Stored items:
* * * * * * *
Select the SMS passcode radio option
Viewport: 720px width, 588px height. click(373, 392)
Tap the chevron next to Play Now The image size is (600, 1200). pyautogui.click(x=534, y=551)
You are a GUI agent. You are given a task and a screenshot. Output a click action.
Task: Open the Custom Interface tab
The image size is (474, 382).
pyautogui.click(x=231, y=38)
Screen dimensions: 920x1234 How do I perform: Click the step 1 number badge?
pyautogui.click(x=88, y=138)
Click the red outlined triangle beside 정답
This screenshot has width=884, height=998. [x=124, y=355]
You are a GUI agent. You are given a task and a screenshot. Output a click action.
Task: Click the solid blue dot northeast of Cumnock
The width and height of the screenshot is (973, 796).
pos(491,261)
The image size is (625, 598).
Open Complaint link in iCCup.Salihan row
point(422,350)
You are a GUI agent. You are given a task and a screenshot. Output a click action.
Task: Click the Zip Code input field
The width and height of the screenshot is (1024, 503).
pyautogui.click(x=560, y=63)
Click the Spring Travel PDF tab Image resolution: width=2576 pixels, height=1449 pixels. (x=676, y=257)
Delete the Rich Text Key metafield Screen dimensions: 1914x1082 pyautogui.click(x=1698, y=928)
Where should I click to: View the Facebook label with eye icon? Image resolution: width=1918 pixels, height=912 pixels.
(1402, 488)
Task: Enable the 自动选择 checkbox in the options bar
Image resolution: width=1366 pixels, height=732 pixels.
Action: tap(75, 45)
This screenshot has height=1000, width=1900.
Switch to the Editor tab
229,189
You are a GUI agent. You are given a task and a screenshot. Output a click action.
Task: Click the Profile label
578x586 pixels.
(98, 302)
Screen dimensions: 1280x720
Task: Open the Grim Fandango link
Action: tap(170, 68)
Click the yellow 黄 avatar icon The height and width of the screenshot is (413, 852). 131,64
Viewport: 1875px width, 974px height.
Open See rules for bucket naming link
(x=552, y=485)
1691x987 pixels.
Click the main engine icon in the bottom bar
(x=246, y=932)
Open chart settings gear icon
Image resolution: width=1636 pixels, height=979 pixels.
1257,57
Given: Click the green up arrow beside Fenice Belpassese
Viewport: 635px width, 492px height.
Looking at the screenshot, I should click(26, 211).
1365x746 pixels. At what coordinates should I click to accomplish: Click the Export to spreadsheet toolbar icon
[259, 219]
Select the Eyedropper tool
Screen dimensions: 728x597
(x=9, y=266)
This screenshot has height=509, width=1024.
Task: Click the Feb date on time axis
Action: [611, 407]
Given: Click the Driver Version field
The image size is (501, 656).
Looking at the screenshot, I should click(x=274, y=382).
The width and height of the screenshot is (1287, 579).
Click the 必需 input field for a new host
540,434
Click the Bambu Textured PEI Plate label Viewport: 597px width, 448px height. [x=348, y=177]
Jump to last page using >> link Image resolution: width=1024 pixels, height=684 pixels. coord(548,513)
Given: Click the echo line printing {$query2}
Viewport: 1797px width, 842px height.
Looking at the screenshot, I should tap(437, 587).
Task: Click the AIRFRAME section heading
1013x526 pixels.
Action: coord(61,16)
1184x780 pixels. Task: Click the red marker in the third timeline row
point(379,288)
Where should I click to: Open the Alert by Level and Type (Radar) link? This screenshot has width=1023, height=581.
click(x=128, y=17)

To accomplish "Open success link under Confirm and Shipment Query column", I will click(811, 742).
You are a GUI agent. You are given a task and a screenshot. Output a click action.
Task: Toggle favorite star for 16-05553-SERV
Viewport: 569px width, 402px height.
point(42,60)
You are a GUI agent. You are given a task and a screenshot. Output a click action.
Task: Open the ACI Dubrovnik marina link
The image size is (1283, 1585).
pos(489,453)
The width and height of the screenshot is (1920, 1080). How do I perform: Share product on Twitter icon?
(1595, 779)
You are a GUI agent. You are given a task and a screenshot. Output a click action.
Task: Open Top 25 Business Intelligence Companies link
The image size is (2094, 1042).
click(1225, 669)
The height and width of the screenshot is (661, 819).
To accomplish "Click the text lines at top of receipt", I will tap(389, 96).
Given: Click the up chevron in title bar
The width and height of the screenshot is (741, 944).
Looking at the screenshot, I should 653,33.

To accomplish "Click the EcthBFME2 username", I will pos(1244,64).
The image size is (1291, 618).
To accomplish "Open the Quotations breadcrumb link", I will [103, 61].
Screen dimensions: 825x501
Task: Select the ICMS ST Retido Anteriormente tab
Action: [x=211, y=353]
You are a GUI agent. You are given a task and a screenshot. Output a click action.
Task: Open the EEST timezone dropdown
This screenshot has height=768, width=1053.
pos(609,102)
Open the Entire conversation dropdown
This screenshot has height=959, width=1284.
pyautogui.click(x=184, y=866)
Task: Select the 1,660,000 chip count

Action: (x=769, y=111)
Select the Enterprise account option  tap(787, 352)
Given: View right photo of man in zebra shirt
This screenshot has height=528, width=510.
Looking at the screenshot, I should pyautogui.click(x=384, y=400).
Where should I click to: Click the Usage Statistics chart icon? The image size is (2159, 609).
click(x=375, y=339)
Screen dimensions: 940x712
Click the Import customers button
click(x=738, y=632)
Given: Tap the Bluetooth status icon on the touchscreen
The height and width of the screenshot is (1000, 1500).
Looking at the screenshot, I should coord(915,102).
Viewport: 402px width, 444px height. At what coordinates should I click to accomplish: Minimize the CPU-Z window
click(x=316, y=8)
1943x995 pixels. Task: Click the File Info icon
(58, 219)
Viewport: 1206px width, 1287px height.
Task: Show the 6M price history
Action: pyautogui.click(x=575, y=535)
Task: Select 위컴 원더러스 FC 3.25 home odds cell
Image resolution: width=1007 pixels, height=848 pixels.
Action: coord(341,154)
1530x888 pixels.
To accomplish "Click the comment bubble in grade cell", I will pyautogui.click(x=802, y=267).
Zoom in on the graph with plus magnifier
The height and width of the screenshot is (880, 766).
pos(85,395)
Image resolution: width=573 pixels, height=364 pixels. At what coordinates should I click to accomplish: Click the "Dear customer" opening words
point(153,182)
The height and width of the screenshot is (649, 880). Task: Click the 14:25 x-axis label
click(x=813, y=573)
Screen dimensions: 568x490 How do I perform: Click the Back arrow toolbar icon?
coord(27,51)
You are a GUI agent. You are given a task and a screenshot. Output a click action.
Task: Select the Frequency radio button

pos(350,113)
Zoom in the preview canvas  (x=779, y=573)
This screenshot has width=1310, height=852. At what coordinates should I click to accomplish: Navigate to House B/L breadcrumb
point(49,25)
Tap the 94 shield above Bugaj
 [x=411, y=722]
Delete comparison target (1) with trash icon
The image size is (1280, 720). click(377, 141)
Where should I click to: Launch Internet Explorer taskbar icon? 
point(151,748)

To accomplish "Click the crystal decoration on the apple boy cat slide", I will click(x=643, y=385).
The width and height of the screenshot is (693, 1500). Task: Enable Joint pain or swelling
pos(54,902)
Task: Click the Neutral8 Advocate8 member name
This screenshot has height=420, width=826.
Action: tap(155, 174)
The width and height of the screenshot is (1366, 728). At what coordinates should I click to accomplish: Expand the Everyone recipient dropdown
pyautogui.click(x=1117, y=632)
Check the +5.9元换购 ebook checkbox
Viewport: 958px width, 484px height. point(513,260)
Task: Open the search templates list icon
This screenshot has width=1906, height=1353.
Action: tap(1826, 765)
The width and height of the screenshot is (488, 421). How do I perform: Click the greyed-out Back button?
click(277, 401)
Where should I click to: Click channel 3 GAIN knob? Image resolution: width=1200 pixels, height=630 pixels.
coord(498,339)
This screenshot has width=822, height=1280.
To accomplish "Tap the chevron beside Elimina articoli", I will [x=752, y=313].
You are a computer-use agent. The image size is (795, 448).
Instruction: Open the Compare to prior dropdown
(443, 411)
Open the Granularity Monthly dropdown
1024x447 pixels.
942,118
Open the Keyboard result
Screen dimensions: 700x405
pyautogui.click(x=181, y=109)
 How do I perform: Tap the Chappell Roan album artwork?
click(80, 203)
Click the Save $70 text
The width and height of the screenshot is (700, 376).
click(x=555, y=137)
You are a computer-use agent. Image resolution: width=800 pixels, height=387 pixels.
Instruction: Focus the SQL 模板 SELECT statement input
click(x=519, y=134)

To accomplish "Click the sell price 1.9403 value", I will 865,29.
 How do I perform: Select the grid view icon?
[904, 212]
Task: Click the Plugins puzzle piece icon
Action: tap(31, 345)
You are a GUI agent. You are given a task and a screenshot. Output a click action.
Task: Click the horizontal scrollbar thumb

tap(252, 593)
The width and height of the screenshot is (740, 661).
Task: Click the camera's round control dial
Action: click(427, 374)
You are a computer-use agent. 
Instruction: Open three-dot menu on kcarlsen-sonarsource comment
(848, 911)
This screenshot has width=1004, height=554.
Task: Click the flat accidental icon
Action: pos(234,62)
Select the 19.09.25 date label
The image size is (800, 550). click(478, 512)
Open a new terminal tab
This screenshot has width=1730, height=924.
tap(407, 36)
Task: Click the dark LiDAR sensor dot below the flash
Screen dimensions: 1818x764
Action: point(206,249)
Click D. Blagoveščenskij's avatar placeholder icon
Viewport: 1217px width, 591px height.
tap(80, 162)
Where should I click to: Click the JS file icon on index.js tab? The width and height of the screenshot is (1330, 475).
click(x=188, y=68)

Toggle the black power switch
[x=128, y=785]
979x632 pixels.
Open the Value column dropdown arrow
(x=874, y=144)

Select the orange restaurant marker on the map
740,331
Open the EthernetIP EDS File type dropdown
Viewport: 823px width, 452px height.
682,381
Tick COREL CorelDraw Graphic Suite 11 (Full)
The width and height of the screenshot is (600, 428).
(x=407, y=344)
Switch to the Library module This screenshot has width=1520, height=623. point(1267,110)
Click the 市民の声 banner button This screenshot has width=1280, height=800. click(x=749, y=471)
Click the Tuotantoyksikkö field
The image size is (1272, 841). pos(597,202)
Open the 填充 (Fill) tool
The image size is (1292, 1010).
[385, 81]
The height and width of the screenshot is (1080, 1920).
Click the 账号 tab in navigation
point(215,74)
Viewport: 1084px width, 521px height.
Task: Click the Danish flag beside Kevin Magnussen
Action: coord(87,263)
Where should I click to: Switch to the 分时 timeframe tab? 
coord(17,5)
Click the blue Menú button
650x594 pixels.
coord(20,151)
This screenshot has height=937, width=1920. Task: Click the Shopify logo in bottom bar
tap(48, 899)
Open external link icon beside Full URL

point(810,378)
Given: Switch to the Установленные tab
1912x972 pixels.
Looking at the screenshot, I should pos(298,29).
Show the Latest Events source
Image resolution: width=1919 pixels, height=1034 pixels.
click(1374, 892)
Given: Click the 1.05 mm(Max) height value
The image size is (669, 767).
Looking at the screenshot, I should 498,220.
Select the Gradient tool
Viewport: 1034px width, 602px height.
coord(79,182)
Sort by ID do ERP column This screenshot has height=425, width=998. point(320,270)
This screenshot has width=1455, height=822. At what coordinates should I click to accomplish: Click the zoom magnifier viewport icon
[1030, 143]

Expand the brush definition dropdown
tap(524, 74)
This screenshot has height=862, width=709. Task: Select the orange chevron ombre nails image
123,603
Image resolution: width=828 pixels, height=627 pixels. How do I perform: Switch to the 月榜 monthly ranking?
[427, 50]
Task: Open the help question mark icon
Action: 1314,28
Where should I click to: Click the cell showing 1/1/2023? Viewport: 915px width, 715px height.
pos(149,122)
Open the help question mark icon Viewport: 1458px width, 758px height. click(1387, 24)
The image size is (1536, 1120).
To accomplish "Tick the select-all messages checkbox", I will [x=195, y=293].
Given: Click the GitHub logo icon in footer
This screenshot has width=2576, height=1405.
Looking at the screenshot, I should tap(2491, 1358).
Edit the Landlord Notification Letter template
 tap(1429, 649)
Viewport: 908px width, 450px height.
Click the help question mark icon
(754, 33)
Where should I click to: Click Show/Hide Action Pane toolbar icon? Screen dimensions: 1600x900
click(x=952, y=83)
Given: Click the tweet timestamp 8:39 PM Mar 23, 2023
* * * * * * *
WHAT IS NEEDED: From the records above, pick out and copy each line holding the word "Tick".

TASK ANSWER:
Tick COREL CorelDraw Graphic Suite 11 (Full)
To accomplish "Tick the select-all messages checkbox", I will [x=195, y=293].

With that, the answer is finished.